11 comments
Yeah, the scikit-learn graveyard hits different when it's your $4.2M on the line lol
We did almost exactly this at my last gig—Mixpanel→Amplitude→custom models nightmare. Here's what finally worked: (1) Rip out Amplitude, move event data to Postgres + dbt for a single source of truth, (2) Build attribution in Python but *version control it in git like actual code*, not notebooks, (3) Use Metabase for team queries instead of more SaaS dashboards. Took 3 months but cut our tool spend by $80k/year and nobody fought over numbers anymore. The panic part: my team resisted killing Amplitude for weeks.
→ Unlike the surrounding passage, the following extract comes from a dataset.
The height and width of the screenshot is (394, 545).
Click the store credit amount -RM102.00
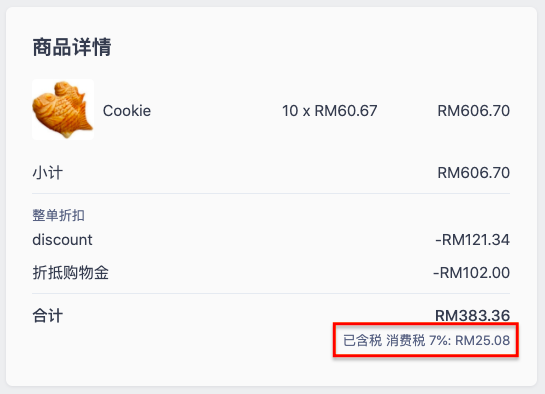pyautogui.click(x=471, y=273)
Hard disagree on the Postgres + dbt move. We tried this exact path at my last company—spent 4 months building out the dbt models, got the team to buy in, and then ran straight into the wall of actual data quality. Our event payloads were a mess. Mixpanel had forced some structure on us that we didn't realize we needed until we ripped it out.
The real problem wasn't the tool stack—it was that nobody had defined what attribution actually meant for the business. We had three different people asking three different questions and pretending they wanted the same thing.
What actually worked for us: kept Amplitude (yeah, I know), but got ruthless about owning the event taxonomy first. Spent a month with our product and marketing leads mapping out exactly what each event meant, what properties it needed, and why. That took longer than expected but killed so much downstream confusion.
Then we built a lightweight Python layer on top for the models—not a full replacement for the analytics platform. Left Amplitude doing what it's good at (quick cohort slicing, retention), and used the clean event data to train the attribution models.
I get the appeal of ripping everything out and starting fresh, but at a 22-person startup you're usually better off fixing the upstream problem than swapping tools. Tools aren't your bottleneck. Clarity is.
Good question. My answer: stopped optimizing for career progression and started optimizing for learning rate. Short-term pay cut, long-term much better position.
We killed our Mixpanel + custom Python stack at my last gig and just went full dbt + Postgres—turns out your marketing team doesn't need ML, they need a single source of truth they can actually query.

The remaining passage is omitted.